In CUDA programming, there are three concepts - "Grid", "Blocks" and "Threads". A Grid consists of multiple Blocks (usually 2D or 3D), each containing its own number of Threads. This hierarchy allows the GPU to distribute computations in parallel across many cores on a multi-GPU system, if you have large problems that can't be broken down into one process per block then using multiple blocks within your grid might help speed up computation by doing more work at once (although this will also increase complexity of problem solving and may require careful thread synchronization).
Regarding the choice of block dimensions - in principle, it often makes sense to make blocks as large as possible without going over GPU memory. On a Fermi architecture (for example), for double precision, you should be able to use at least 896 threads per block; and if more threads are required, you can split your kernel into multiple blocks with the same number of threads. However, exceeding this is usually not beneficial because there may not be enough shared memory or registers available between different blocks for the needs of your specific workloads (even though each thread would have its own copy).

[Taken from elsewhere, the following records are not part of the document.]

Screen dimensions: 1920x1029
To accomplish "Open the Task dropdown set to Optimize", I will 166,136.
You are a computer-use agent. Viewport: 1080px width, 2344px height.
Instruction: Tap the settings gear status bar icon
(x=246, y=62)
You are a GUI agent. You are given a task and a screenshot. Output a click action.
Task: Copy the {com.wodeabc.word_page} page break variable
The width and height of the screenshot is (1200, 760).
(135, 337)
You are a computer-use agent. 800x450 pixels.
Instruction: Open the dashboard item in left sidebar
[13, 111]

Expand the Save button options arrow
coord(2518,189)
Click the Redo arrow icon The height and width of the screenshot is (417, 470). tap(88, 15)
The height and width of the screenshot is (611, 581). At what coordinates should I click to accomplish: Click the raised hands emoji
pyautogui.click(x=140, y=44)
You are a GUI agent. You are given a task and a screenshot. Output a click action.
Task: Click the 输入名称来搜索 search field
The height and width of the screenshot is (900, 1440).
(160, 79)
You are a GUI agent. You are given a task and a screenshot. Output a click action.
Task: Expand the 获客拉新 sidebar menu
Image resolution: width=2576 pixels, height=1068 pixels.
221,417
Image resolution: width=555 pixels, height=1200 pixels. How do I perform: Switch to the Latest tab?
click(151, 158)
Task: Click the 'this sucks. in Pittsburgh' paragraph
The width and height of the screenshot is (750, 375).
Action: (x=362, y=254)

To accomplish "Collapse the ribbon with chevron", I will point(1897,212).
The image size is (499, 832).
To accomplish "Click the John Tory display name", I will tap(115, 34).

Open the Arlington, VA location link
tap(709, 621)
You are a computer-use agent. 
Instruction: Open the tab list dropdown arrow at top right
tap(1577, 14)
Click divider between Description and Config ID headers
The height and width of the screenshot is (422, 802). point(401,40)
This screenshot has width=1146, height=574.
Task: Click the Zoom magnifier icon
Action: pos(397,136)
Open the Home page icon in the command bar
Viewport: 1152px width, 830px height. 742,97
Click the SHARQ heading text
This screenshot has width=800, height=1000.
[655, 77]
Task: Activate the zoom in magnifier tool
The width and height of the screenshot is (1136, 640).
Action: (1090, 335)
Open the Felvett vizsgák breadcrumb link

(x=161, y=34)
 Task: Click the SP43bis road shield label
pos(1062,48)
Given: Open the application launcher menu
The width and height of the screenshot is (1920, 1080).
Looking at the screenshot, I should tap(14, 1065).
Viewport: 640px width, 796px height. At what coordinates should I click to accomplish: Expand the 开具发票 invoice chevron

Therefore, a good approach to tune block size for your kernel will largely depend on your problem and hardware. For small problems it often makes sense to pick a smaller number of threads per block but you might not fully exploit hardware capabilities due to the large memory footprint involved in such configurations. On other hand, with larger problems or more complex computations, going for bigger blocks sizes (like 256, 512, etc) can give better utilization of GPU resources and get best performance possible.
A general approach would be: start small, then if that is too slow, increase by powers of 2 until you have a case where it runs fast enough but not much faster. Remember to test the code on your specific hardware setup at every step to make sure nothing is broken due to unjustified increases in block size or number of blocks.